**SUPPLIED MATERIAL:**

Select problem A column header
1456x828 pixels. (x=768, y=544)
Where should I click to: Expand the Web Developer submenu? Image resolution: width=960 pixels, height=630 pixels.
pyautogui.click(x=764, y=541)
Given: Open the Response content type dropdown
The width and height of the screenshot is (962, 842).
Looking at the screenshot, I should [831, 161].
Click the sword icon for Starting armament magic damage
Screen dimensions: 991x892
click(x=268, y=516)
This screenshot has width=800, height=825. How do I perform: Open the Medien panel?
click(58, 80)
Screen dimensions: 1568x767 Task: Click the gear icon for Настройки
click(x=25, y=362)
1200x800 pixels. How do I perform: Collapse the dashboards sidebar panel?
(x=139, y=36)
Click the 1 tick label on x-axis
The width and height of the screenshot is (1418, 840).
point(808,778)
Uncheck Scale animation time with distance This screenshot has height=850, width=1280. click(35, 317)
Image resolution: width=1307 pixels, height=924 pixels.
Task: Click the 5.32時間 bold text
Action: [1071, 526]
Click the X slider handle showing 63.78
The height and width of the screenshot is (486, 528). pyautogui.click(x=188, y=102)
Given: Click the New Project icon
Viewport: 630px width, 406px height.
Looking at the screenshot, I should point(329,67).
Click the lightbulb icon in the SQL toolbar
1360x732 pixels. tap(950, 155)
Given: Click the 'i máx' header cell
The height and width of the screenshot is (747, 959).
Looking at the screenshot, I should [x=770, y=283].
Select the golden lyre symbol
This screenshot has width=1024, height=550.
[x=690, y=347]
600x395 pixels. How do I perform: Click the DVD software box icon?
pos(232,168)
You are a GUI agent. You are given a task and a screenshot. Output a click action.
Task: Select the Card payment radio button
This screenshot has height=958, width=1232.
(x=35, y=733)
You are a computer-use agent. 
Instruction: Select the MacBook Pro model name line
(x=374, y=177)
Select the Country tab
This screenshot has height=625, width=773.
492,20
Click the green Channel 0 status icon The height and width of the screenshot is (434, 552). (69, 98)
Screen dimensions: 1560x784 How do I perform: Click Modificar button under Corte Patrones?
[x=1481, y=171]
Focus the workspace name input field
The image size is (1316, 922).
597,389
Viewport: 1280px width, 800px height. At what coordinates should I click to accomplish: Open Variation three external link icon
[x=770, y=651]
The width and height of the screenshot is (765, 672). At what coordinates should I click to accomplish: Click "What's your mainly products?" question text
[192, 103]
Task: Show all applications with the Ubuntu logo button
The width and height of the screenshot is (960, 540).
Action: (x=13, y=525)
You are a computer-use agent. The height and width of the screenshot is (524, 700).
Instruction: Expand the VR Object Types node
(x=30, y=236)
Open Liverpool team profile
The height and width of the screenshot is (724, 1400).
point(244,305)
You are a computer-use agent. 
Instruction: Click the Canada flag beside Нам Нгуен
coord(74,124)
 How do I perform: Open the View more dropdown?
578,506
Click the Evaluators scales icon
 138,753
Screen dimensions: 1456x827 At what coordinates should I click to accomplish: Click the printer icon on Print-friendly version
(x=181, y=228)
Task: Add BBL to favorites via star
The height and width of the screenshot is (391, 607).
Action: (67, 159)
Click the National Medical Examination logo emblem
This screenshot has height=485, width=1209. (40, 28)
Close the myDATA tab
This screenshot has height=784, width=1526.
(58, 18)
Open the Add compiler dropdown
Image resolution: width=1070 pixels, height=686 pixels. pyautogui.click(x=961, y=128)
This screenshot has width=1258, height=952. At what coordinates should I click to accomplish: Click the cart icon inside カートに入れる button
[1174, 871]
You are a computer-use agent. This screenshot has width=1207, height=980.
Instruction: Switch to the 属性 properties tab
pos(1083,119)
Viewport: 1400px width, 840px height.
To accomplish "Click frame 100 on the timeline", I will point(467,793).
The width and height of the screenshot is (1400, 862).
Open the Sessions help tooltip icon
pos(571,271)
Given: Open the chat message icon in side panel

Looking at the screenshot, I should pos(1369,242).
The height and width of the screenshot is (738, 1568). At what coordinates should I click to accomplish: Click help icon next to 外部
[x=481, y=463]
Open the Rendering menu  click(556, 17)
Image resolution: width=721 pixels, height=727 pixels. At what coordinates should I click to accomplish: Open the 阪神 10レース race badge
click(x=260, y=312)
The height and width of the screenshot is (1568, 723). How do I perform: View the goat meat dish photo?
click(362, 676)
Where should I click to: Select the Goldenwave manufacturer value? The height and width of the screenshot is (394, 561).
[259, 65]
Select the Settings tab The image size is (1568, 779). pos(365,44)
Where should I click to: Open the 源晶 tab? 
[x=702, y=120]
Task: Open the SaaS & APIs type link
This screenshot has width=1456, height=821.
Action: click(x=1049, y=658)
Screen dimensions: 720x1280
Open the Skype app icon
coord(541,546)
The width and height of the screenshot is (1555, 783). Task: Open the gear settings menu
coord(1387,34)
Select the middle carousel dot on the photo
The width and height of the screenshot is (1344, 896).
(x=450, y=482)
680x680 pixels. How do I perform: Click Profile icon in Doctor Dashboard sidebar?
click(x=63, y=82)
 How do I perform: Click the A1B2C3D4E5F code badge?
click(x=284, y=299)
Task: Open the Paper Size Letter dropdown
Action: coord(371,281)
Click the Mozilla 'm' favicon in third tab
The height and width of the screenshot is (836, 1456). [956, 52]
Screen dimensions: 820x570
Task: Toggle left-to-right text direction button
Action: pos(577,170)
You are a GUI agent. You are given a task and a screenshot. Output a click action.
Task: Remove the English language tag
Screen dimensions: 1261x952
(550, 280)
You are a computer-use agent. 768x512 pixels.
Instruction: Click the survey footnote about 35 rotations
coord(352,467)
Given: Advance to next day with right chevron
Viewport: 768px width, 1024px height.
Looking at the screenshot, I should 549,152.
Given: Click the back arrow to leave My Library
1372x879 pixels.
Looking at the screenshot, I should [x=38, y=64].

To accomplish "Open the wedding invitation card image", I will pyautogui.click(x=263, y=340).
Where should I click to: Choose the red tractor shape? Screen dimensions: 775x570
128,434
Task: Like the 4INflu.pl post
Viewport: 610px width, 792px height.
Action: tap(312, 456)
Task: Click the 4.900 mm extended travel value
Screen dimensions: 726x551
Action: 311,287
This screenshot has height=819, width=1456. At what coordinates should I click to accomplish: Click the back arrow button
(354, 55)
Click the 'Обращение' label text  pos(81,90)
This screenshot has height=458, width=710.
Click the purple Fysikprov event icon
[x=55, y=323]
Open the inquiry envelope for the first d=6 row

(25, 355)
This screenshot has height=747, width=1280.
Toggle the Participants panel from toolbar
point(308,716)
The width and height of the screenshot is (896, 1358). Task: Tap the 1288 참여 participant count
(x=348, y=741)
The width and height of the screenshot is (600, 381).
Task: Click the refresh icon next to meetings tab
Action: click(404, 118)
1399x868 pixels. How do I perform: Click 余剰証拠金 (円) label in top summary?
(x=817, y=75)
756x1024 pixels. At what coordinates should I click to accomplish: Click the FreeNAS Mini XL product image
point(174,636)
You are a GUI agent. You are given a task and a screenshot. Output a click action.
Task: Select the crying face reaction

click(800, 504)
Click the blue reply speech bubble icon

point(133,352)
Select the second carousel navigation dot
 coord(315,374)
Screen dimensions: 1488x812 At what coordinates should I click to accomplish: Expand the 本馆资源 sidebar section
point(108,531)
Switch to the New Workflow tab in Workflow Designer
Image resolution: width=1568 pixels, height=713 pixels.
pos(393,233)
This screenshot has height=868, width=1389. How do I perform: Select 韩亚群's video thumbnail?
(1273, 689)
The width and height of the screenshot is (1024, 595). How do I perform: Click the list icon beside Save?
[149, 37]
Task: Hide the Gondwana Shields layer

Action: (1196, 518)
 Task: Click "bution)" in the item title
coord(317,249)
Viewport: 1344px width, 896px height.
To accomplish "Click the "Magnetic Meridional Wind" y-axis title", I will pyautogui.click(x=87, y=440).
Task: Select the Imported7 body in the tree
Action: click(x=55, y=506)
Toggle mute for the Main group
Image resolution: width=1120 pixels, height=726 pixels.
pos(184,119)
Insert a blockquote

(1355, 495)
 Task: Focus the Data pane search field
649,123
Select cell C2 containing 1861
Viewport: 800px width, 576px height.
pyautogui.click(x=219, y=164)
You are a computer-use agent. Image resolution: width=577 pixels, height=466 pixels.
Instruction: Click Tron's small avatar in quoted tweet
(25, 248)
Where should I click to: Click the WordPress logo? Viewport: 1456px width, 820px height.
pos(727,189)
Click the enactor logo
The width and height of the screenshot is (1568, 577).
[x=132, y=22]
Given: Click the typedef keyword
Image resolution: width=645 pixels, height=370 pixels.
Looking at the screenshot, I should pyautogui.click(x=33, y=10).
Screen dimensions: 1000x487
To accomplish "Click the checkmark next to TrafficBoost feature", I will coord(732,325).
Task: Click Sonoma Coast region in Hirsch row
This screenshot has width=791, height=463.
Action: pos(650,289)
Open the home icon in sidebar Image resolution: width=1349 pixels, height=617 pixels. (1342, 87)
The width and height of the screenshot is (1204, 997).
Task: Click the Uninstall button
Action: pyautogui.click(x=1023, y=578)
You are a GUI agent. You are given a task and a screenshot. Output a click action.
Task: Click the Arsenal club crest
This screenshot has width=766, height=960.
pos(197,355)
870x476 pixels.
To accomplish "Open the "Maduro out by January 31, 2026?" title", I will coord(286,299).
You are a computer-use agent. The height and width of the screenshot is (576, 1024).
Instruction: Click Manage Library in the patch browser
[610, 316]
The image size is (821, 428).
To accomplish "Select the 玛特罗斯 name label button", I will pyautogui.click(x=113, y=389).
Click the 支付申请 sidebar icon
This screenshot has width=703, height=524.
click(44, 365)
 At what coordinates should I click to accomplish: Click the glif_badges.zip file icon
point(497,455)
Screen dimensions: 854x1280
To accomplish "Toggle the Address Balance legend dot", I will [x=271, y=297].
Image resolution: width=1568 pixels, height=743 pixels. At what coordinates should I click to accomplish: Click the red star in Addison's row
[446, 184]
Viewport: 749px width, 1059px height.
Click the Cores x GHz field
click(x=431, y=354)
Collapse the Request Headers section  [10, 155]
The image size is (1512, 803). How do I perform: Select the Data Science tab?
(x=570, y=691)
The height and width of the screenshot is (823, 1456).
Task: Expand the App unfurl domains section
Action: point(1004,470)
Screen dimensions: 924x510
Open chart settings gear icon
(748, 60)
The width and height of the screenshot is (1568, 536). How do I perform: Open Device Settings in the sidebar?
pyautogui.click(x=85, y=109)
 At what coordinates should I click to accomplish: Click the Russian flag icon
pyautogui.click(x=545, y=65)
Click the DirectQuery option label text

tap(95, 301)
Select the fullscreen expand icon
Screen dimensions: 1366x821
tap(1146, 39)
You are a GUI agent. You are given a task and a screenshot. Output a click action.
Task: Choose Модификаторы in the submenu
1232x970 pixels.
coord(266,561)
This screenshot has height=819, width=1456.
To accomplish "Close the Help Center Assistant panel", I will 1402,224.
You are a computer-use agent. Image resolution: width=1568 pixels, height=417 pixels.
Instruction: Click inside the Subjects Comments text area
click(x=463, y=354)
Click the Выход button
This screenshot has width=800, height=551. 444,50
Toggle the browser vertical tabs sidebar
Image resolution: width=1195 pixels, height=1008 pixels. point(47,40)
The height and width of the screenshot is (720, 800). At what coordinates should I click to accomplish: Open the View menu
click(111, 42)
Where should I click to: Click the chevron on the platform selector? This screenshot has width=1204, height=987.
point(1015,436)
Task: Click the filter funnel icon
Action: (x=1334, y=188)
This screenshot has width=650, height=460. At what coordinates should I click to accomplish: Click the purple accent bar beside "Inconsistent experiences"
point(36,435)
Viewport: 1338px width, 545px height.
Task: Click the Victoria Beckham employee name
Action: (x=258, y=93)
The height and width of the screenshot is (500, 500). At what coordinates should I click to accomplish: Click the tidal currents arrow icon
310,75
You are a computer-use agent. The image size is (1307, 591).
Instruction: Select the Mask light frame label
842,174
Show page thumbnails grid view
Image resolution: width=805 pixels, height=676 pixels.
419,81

**THE EXERCISE:**
Please reproduce the rows verbatim, starting with the line that contains "Select cell C2 containing 1861" and continuing through the line that contains "I will coord(732,325).".

**WORKED SOLUTION:**
Select cell C2 containing 1861
Viewport: 800px width, 576px height.
pyautogui.click(x=219, y=164)
You are a computer-use agent. Image resolution: width=577 pixels, height=466 pixels.
Instruction: Click Tron's small avatar in quoted tweet
(25, 248)
Where should I click to: Click the WordPress logo? Viewport: 1456px width, 820px height.
pos(727,189)
Click the enactor logo
The width and height of the screenshot is (1568, 577).
[x=132, y=22]
Given: Click the typedef keyword
Image resolution: width=645 pixels, height=370 pixels.
Looking at the screenshot, I should pyautogui.click(x=33, y=10).
Screen dimensions: 1000x487
To accomplish "Click the checkmark next to TrafficBoost feature", I will coord(732,325).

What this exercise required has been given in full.